Voluntary Administration

Voluntary Administration “VA” is new legislation introduced to New Zealand in 2007, aimed to assist help get businesses back on track, retaining jobs, rather than closing the business down for good. It is governed by Part 15A of the Companies Act 1993. A voluntary Administrator may be appointed to a company by the directors of the company, a liquidator of the company, a secured creditor holding a charge over the whole or substantially the whole of the company’s property, or the Court.

Section 4 of the Companies Act 1993 determines the “test” of a company’s solvency. That test has two limbs, (1) can the company pay its debts as they fall due; and (2) has your company more debt than the combined value of all its assets. If either is the worst case, your company is technically insolvent and you need to seek professional advice immediately.

The objectives of voluntary administration are to maximise the chances of the company or its business continuing in existence or, if that is not possible, for the company or its business to be administered with a better return to creditors and shareholder’s than from immediate liquidation.

The VA regime specifically suits businesses which may otherwise be viable, apart from some identifiable past trading problem or event having occurred, being that it is or was trading profitably, but due to the amassed level of debt, makes the company insolvent.  Generally a company most suitable for the VA regime has a profitable “core” business.

In some cases, businesses with a future “potential” that is yet to be reached or realised, may also gain the support of creditors. However, the essence of a VA proposal is for unsecured creditors to be persuaded to write off a portion of their debt so the company can trade on. Generally the success of continuing to trade on is entirely dependent on the availability of the necessary cash flow to meet monthly fixed costs (rent, power, wages etc) with any remaining profit being set aside for distribution to creditors.

The effect of VA is to place the troubled company in the hands of an Administrator who has very similar powers to that of a Liquidator, except that an Administrator attempts to save the company. When a company enters voluntary administration, legal action against the company is suspended for the duration of the VA unless agreed to by the Administrator, or permitted by the Court.

Personal guarantees given on behalf of the company by its shareholders or director’s, cannot be pursued or enforced by creditors during the period that the company is in administration.
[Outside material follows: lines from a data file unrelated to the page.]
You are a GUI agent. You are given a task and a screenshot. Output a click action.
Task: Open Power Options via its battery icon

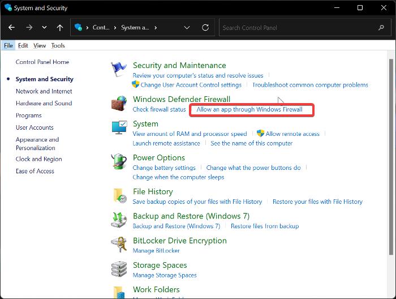click(119, 163)
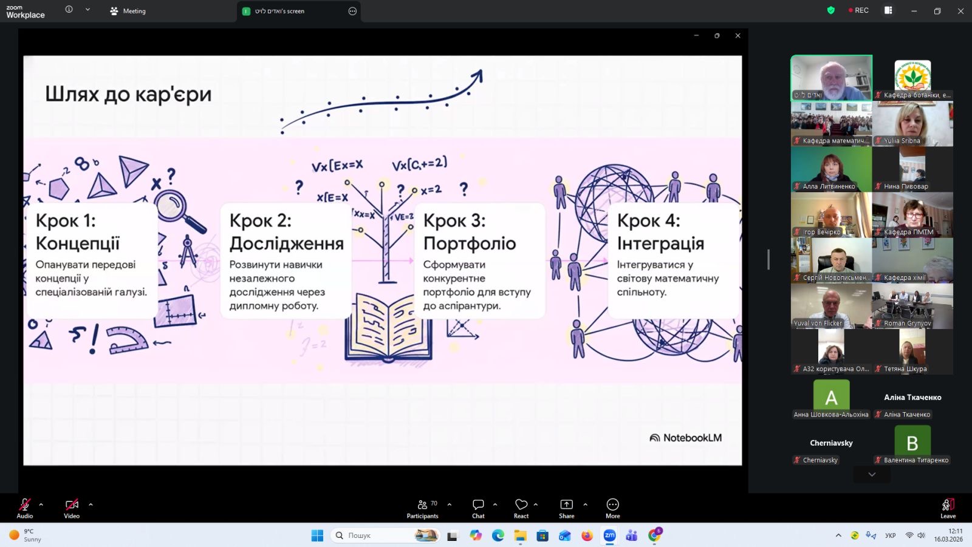Leave the meeting
Screen dimensions: 972x547
pyautogui.click(x=948, y=508)
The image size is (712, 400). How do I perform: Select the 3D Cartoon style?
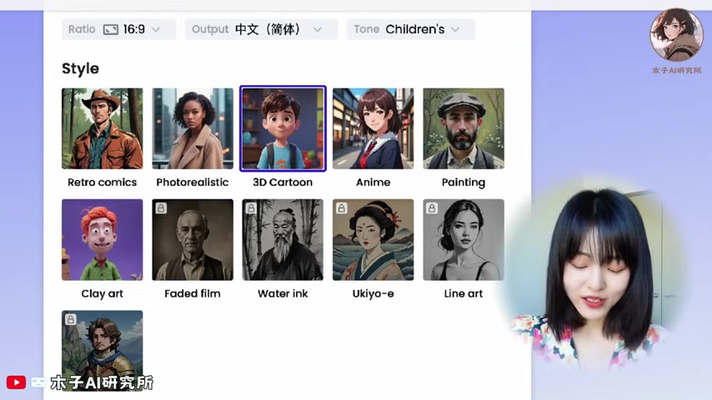(283, 128)
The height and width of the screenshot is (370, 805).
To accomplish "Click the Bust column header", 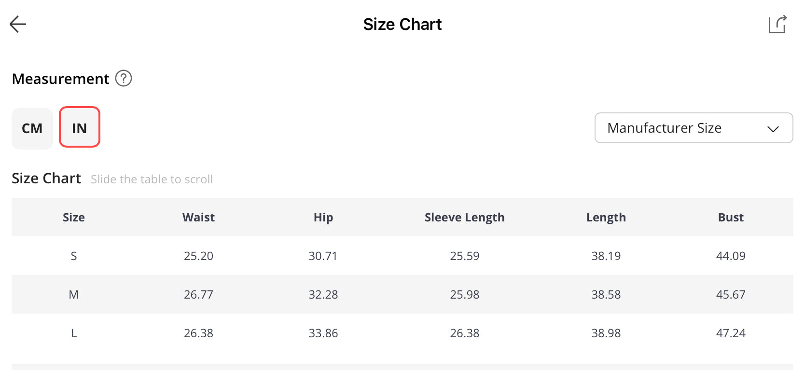I will [x=731, y=217].
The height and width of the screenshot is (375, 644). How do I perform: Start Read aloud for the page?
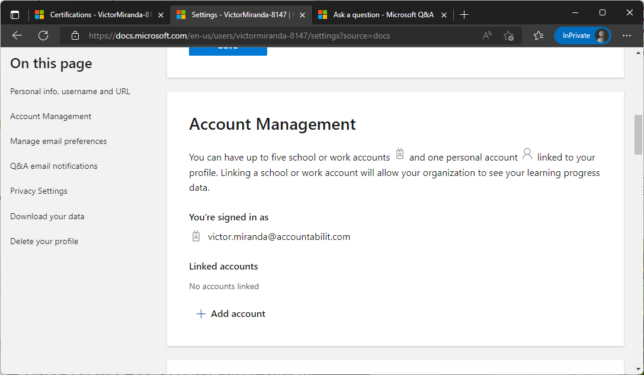tap(486, 36)
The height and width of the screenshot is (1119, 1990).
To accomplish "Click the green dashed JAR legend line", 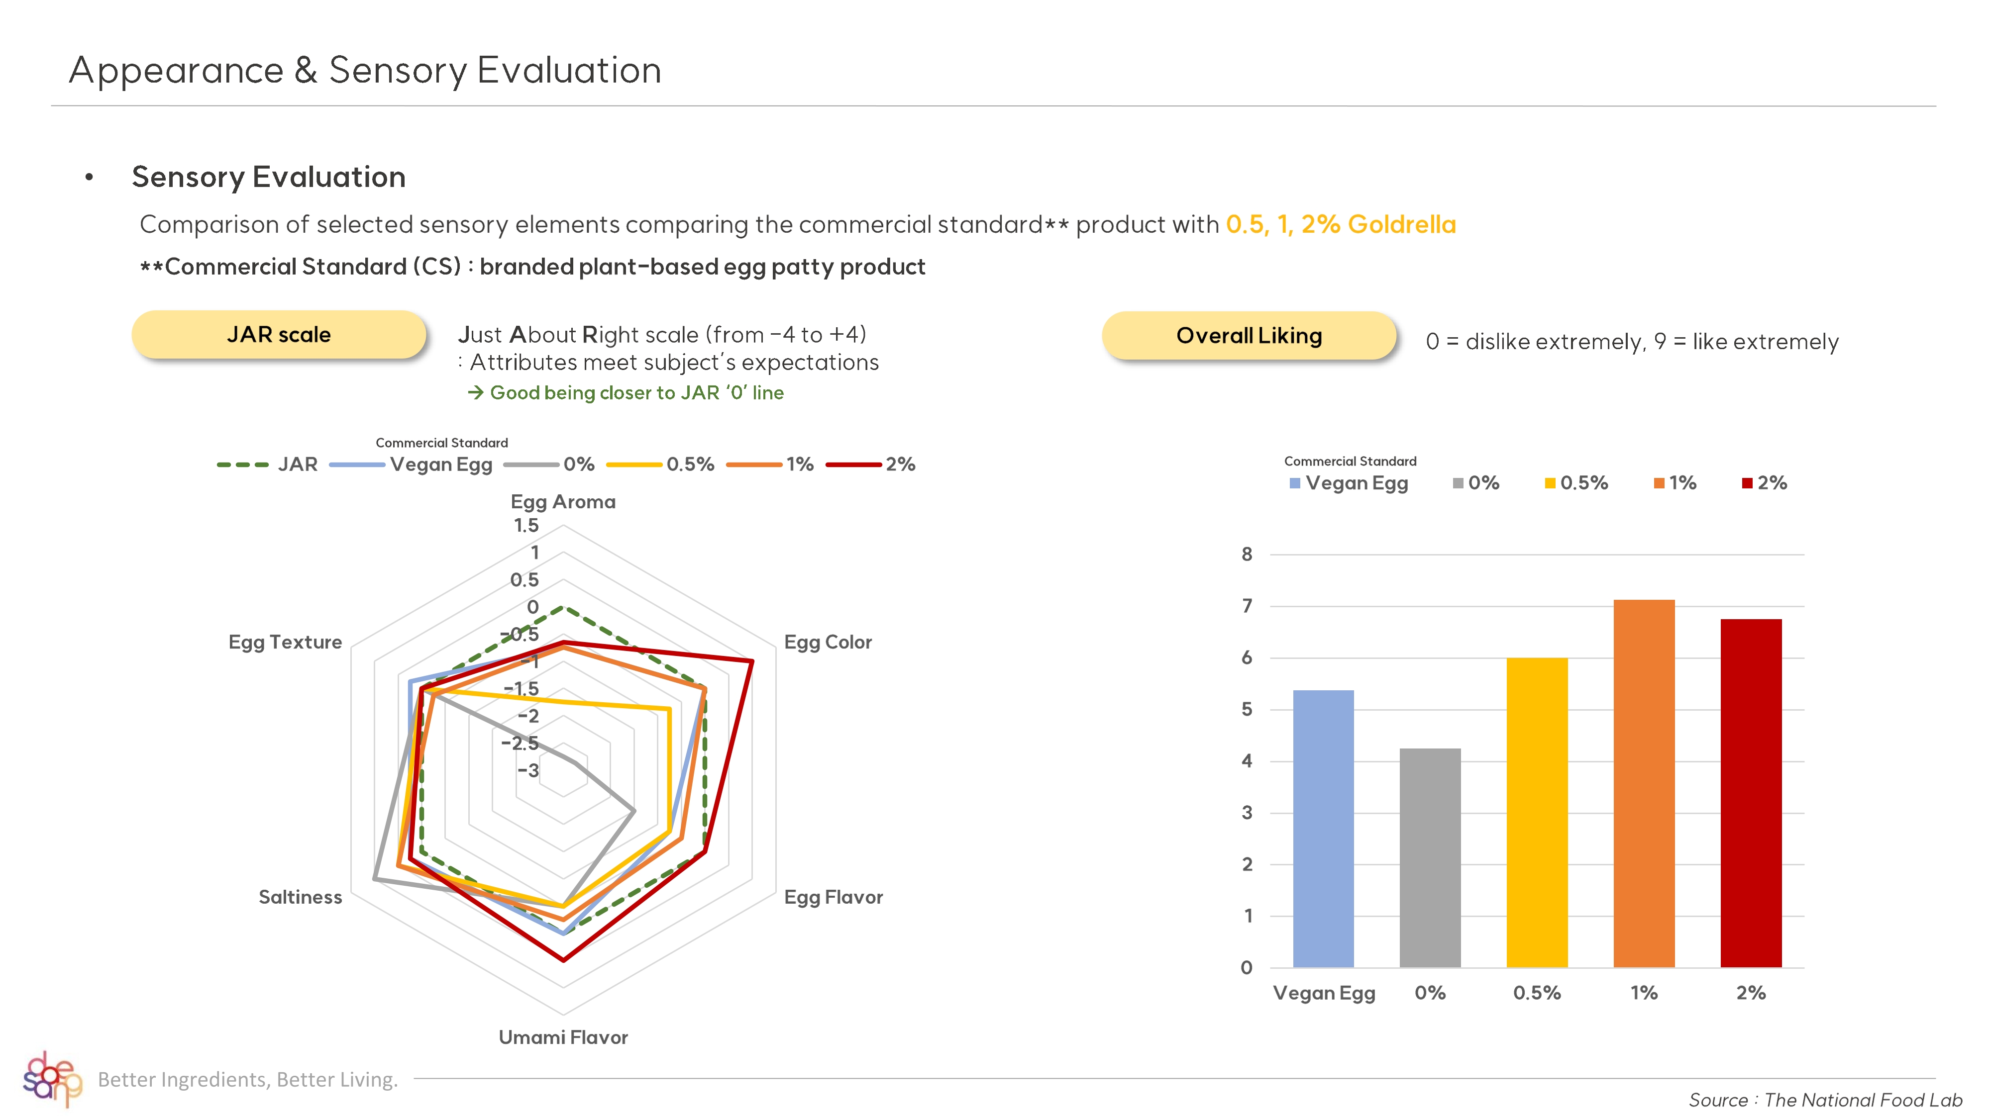I will click(x=243, y=465).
From the date of administration, the debts of the company are effectively “frozen”. The Administrator may continue to trade the business, although the risk for the Administrator is that he or she may be personally liable for most of the company’s costs and expenses during the period of administration. The Administrator’s main focus is on investigating the company’s affairs and determining what is in the best course of action in the interests of the creditors and the company, and establishing a Deed of Company Arrangement (DOCA) that proposes how the company will continue to trade, and how the creditors will be repaid. The DOCA must be agreed to by the creditors (75% by value and 50% by number for each class of creditor) and by special resolution of the company directors / shareholders. If agreement cannot be reached over the terms of the proposal, and without any other alternatives, the company must go into liquidation.
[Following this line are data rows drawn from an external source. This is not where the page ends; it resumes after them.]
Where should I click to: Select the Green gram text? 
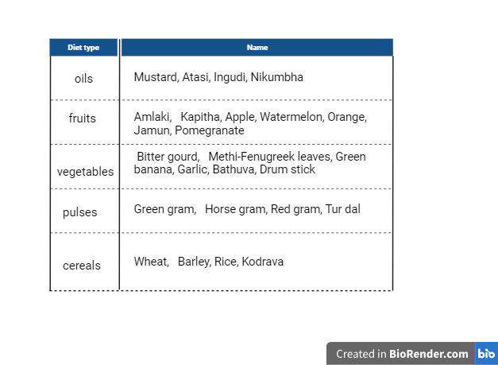[x=164, y=209]
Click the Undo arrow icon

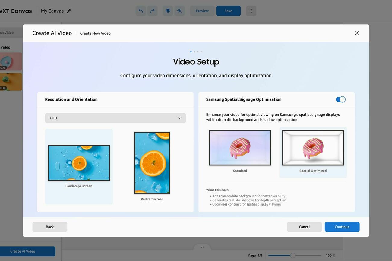tap(140, 11)
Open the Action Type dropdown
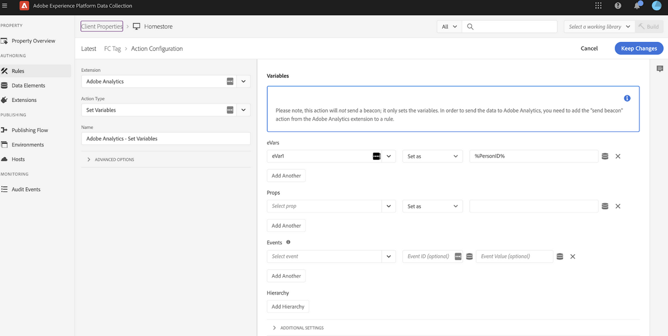This screenshot has height=336, width=668. [243, 110]
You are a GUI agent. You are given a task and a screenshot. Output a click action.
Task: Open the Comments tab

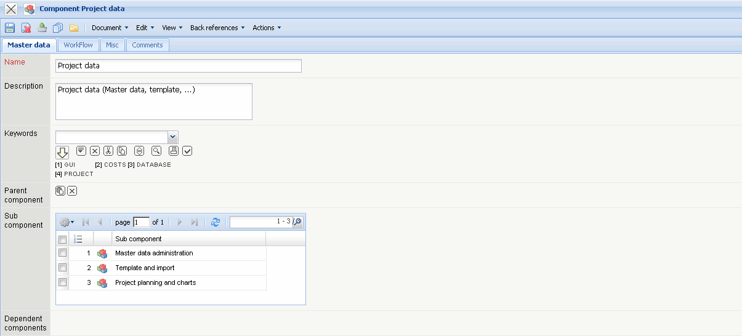click(x=147, y=45)
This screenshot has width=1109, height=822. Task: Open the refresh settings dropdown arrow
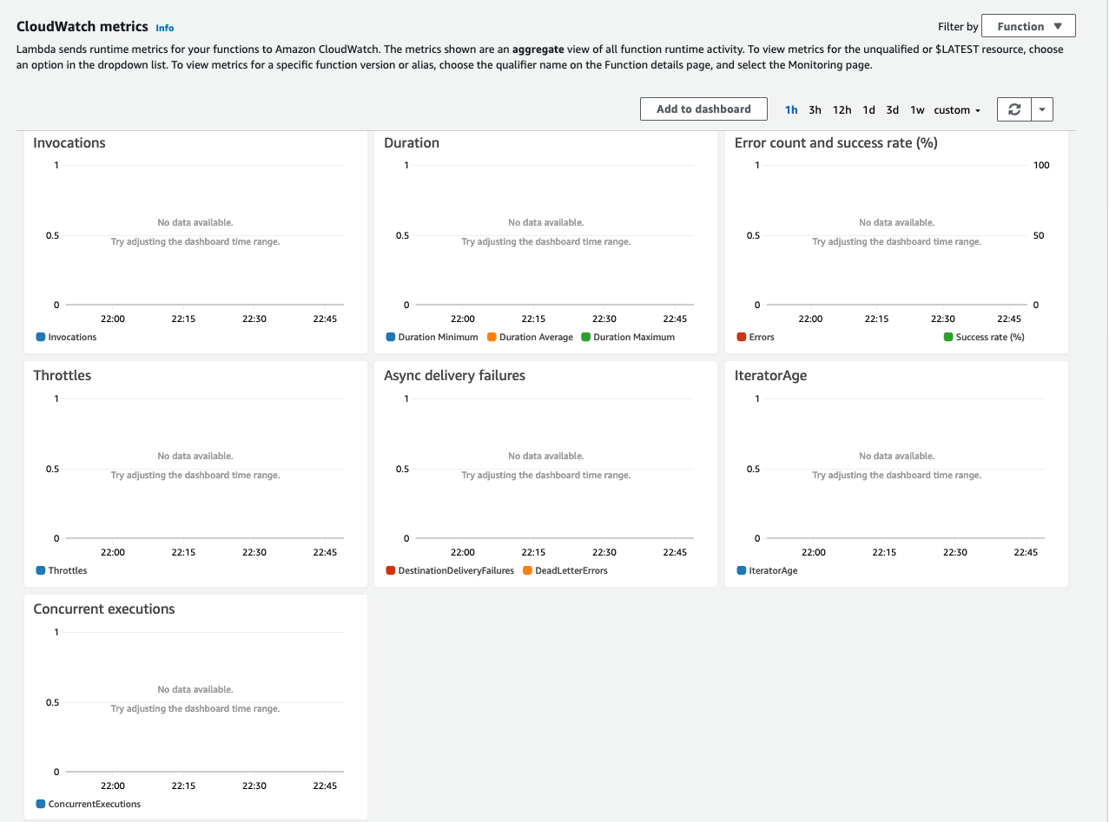(x=1043, y=109)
There are Five Stages of a Voluntary Administration

  1. Appointment of an administrator:
    The company completes a special resolution appointing the Administrator, although it is also possible by a Court or creditor in rare cases.
  2. First Creditors Meeting:
    A meeting is called within 8 working days after the appointment of the Administrator, to confirm or change the appointed Administrator.
  3. Administration begins:
    The Administrator takes control of the business with the purpose of identifying the issues of the business, and may continue to trade the business.
  4. Watershed Creditors Meeting:
    Within 25 days from the appointment of the Administrator, the Administrator must prepare and present to a second creditors meeting for acceptance, a Deed of Company Agreement “DOCA” on how the company will continue to trade, and how the creditors will be repaid. If not, or the DOCA  is not passed, the Administrator’s only course is to recommend the liquidation of the company.
  5. Deed of Company Agreement – Or Liquidation?
    The company shareholders have 15 days to consent to the DOCA, and upon consent the company moves from being in Voluntary Administration to being administered by the DOCA. The DOCA is administered by the Deed Administrator – normally the Voluntary Administrator, and the DOCA expires at a set time or once events specified in the Deed are achieved, i.e., once the creditors are paid or after a specific time frame etc.

However, the VA regime has not to date been that successful in New Zealand. A significant difficulty is that a company seeking the VA regime must gain the support of secured creditors, and particularly the IRD.